O poeta Lúcio Lins perdia astrolábios. O poeta Antônio Mariano esquece guardas-chuva. Tristes, os poetas, fadados a viver entre perdas e esquecimentos. Por isso o poeta necessita dos sonhos para resgatar o que perde e esquece. Para João Cabral, O sonho é uma obra nascida do sono, feita para nosso uso. Uma coisa que pode ser evocada, explorada através da memória. “Um poema que nos comoverá todas as vezes que sobre nós mesmos exercermos um esforço de reconstituição”.
Território estranho, este, o do sono. Mais estranho ainda por se localizar dentro de quem dorme. E, dormindo, contemplamos o chão do sono, a verdadeira pátria do estrangeiro, desse outro estranho a quem assistimos desde o nosso posto de contemplação. Daí, para Cabral, a nostalgia do mar alto, das águas profundas que trazemos de volta ao acordar. Que estranho este que somos nós.

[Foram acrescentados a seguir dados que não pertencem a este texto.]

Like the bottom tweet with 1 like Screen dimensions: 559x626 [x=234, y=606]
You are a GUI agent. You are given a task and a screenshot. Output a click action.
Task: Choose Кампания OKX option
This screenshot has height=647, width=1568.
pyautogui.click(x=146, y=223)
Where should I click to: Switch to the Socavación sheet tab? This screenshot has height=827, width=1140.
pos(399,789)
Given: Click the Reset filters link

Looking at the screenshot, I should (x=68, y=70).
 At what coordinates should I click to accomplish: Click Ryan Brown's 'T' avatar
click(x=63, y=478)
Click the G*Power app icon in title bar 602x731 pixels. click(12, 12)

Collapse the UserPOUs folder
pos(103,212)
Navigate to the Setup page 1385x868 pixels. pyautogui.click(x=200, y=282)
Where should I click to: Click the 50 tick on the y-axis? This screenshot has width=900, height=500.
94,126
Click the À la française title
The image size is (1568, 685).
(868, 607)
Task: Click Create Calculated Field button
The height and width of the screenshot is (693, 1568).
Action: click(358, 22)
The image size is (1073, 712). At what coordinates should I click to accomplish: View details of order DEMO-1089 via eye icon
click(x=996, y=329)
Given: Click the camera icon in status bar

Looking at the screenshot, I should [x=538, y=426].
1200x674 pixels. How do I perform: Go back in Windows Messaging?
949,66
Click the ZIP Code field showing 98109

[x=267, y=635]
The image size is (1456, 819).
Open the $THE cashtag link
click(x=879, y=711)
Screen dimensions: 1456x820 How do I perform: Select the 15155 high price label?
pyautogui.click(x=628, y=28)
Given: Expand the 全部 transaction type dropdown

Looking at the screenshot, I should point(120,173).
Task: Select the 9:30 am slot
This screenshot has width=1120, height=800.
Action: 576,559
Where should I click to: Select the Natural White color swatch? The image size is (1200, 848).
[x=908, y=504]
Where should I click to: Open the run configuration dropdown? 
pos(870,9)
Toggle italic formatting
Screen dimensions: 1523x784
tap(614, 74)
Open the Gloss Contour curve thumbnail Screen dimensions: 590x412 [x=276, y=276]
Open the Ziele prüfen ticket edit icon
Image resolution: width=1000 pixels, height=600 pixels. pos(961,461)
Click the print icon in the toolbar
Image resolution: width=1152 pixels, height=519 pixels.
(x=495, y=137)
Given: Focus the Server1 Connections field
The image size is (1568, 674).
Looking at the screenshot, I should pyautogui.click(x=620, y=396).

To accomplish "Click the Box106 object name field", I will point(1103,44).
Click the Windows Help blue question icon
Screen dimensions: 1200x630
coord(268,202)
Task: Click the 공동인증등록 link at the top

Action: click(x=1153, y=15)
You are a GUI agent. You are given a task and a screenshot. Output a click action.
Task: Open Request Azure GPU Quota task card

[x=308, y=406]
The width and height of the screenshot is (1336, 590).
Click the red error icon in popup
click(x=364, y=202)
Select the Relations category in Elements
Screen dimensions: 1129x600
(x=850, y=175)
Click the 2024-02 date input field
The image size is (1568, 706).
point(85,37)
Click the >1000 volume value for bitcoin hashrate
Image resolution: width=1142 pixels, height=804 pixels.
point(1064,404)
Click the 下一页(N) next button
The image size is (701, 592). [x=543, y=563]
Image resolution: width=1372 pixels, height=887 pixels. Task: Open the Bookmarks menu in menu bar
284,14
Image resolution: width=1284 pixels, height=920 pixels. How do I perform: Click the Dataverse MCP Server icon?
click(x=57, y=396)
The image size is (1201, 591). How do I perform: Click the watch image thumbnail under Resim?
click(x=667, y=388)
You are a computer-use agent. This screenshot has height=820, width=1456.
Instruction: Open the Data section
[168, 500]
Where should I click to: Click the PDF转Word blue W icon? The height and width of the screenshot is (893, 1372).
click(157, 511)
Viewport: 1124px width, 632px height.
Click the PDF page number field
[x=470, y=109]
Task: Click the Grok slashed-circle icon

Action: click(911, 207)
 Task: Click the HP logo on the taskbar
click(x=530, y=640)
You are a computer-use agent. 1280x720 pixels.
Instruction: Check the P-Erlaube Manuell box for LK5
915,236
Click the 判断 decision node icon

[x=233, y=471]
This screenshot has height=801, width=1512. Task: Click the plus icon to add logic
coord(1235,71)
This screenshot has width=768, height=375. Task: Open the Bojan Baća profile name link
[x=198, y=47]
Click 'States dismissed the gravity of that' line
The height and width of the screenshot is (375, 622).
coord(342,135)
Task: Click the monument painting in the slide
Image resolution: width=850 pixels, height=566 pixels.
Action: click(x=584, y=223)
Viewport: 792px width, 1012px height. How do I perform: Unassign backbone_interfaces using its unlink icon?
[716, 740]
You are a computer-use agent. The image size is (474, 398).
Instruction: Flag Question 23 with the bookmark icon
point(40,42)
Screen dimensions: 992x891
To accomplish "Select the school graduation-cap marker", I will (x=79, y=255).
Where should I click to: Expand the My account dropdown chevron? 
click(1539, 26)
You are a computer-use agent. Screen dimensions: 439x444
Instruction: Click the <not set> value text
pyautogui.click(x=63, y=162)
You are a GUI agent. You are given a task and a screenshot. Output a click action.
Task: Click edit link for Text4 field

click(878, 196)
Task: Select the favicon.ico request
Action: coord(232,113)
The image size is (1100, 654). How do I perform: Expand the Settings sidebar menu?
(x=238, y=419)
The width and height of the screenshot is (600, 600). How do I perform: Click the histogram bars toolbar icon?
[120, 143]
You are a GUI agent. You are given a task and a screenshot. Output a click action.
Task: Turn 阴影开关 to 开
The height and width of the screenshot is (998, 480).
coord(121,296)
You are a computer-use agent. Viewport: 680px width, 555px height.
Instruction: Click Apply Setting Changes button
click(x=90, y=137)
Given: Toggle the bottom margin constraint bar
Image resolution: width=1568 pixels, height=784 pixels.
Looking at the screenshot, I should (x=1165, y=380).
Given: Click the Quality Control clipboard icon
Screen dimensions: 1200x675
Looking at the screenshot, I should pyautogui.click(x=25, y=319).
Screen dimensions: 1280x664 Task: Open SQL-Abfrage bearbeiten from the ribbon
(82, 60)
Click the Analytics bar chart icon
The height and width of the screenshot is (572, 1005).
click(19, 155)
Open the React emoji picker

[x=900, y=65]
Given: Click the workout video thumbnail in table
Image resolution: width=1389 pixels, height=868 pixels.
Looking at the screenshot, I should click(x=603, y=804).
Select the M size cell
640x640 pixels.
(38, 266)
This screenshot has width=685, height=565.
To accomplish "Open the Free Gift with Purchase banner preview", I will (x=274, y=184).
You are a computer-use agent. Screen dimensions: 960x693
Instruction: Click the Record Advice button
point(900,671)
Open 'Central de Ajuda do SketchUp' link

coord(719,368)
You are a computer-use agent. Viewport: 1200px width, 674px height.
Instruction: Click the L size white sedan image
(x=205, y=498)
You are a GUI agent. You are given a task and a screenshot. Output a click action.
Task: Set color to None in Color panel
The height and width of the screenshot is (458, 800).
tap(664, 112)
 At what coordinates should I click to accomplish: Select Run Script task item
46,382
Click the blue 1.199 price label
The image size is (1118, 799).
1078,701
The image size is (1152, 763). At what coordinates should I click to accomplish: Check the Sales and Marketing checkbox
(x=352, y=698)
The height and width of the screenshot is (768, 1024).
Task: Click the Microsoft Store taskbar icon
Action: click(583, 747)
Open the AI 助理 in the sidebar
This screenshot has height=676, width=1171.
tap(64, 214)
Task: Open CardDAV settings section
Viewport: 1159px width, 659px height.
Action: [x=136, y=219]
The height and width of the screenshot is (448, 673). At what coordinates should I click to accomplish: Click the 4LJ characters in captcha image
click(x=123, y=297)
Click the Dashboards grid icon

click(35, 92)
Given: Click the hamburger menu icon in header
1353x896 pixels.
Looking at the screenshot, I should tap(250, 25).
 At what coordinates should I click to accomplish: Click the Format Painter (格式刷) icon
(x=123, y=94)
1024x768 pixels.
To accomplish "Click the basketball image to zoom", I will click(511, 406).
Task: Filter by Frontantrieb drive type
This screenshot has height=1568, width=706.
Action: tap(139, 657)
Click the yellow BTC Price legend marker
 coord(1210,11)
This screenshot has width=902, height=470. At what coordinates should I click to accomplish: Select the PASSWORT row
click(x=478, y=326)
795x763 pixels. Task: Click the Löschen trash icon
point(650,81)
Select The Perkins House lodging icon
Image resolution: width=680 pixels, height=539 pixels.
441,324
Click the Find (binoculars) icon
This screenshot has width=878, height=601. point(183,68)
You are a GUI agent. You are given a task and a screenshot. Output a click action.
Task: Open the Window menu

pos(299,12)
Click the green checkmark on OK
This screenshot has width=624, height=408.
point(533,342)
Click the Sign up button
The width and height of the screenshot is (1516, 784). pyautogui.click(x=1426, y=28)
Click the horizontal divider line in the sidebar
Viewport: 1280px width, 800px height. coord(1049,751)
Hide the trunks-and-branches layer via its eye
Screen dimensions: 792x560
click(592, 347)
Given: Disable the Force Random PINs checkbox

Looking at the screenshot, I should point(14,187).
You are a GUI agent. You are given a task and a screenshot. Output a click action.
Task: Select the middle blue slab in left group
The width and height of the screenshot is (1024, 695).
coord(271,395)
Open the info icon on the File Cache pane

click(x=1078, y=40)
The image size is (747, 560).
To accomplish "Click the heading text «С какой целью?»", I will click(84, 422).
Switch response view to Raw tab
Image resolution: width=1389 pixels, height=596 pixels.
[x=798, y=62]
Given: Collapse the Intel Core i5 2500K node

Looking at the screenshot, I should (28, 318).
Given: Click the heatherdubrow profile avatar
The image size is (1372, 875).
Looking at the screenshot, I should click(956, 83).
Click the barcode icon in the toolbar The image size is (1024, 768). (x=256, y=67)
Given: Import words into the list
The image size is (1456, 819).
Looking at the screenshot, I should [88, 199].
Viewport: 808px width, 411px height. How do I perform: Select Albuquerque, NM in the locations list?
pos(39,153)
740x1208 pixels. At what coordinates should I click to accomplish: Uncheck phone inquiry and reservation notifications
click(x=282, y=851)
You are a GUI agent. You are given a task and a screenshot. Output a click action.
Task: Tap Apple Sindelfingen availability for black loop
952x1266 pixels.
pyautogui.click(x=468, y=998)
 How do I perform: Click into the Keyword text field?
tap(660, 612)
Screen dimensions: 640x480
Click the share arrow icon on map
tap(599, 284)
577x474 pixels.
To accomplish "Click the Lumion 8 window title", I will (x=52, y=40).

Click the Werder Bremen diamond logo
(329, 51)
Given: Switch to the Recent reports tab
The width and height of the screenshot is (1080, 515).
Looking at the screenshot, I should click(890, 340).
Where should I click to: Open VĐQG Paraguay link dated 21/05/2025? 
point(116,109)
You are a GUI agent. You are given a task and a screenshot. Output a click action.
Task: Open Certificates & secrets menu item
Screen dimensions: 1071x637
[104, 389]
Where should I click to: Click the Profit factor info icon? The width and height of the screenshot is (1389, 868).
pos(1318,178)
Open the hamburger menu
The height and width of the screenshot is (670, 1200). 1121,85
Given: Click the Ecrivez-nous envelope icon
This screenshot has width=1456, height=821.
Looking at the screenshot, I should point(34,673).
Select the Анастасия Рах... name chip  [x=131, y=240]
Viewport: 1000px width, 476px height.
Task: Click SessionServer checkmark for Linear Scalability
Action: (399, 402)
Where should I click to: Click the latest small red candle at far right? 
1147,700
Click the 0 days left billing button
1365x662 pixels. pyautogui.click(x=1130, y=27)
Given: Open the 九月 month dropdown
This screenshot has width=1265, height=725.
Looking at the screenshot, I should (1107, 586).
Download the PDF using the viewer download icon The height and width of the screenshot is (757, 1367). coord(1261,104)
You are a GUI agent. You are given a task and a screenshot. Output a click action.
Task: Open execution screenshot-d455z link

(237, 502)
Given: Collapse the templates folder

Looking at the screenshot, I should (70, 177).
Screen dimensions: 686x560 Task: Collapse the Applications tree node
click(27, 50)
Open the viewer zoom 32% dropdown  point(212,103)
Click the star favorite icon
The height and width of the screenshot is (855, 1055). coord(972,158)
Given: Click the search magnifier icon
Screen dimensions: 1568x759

Num dos seus raros momentos de modéstia, Freud disse: “seja qual for o caminho que eu escolher, um poeta já passou por ele antes de mim”. E se aproxima dos poetas quando diz que toda noite, o homem despe-se dos envoltórios que cobrem sua pele, despoja-se dos complementos que substituem as deficiências dos seus órgãos e renuncia à maior parte das aquisições da sua alma para assim, despido do que lhe é supérfluo, se aproximar do ponto de partida de sua existência: o ventre materno.
O homem que dorme, portanto, volta-se para a noite primordial, silenciosa e calma, da qual foi definitivamente exilado. Todas as noites, o homem pode ainda matar as saudades desse território perdido. Mas vendo-o apenas de longe, olhando para o seu chão sem tocá-lo. É desse chão que ele vê brotar as imagens dos seus sonhos, recados enigmáticos da sua pátria originária para a qual sabe que nunca voltará.
Desta forma, todos nós somos poetas. Fadados a viver entre perdas e esquecimentos. Resta-nos apenas ficar atentos aos sonhos e poemas que a noite trama dentro de nós.